Key Subsidiaries and Brands

The company’s value comes not just from its central platform but from a network of specialized subsidiaries that cover different corners of the property and insurance industries.

  • Marshall & Swift/Boeckh: Provides building cost estimation data widely used in property appraisals and insurance underwriting. If your homeowner’s insurance company calculates a replacement cost for your house, there is a good chance the numbers trace back to Marshall & Swift data.
  • SafeRent Solutions: Handles tenant screening for landlords and property managers, including criminal background checks, income verification, and rental risk scoring.
  • FNC: Specializes in collateral management technology for mortgage lenders, helping them manage the appraisal process.
  • Flood data services: Provides risk assessments that lenders rely on to determine whether a property requires flood insurance under federal rules.

These subsidiaries feed data into the parent company’s centralized platform, now branded as Araya, which the company describes as its multi-tenant cloud operating system. The goal is to capture information at every stage of a property’s lifecycle, from construction costs to resale valuations to insurance claims.

Recent Acquisitions

Since going private, the company has continued buying smaller firms to expand its capabilities. In February 2023, it acquired Roostify, a digital mortgage technology provider that helps lenders streamline the loan application process. It also acquired Plezzel that same month and a firm called Prospects in January 2022. In January 2025, it picked up Prime Ecosystem, which builds insurance claim management software for construction and maintenance.

Corporate Leadership

Patrick Dodd has served as President and Chief Executive Officer since 2022, overseeing both the technology transformation and the rebrand to Cotality.7Cotality. Patrick Dodd

Rather than answering to public shareholders, Dodd and his executive team report to a board of directors composed of representatives appointed by Stone Point Capital and Insight Partners. The board sets broad strategy, approves major acquisitions and capital spending, and keeps the company aligned with the investors’ objectives. This governance model is standard for private equity-owned companies: the investors pick the board, the board hires and oversees the CEO, and the CEO runs the business. Without public shareholders demanding quarterly results, leadership has more room to pursue longer-term projects, though they still answer to investors who expect a return on their multi-billion-dollar commitment.

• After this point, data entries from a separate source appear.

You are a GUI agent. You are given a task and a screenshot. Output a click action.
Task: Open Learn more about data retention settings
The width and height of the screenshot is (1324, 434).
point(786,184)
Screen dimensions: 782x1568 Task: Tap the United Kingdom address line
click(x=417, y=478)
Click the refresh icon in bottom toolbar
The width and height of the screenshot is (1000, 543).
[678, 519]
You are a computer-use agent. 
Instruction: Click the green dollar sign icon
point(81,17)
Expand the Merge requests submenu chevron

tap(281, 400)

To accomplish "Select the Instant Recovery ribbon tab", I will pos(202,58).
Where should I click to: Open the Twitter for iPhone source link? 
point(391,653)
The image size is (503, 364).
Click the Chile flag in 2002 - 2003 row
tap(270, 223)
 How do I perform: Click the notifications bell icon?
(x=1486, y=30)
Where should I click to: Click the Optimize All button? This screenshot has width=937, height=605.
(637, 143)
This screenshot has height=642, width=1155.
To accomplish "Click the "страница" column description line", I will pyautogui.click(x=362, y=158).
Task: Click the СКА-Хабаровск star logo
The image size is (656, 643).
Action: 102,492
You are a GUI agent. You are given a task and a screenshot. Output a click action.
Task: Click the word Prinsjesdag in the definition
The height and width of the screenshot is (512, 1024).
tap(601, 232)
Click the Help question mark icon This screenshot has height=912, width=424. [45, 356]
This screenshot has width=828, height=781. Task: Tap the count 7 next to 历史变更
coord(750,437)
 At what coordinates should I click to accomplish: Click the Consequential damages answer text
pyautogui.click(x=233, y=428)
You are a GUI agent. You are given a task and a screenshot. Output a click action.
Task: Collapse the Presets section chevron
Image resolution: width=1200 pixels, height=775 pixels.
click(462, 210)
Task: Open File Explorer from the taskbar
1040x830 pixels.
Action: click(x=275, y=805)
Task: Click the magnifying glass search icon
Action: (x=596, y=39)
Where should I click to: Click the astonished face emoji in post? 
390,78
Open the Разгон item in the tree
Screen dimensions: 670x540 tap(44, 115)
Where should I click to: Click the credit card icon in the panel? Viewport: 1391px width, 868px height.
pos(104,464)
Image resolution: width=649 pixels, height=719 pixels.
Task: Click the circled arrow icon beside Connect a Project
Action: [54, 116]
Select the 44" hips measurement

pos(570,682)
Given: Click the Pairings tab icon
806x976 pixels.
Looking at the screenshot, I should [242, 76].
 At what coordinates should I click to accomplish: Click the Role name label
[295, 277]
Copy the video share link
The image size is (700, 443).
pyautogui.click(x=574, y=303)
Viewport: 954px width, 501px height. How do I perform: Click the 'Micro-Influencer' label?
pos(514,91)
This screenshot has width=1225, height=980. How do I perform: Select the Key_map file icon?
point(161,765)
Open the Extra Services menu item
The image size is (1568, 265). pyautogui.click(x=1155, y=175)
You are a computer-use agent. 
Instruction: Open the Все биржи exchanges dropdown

Consumer Data and Your Rights

One thing most people do not realize is that CoreLogic (now Cotality) likely has a file on them. The company operates as a consumer reporting agency under the Fair Credit Reporting Act, which means it collects and sells information about individuals, not just properties. Its data shows up in rental screening reports, insurance risk scores, and supplemental credit reports used by mortgage lenders.

Because it is classified as a consumer reporting agency, you have the right under federal law to request a copy of your consumer file and dispute any inaccurate information. If you have been denied housing, insurance, or credit based on a CoreLogic report, the company that made that decision is required to tell you which reporting agency supplied the data. You can then contact Cotality directly to review and correct your file. This is the same basic process that applies to the major credit bureaus, but far fewer consumers know that property data companies like Cotality are subject to the same rules.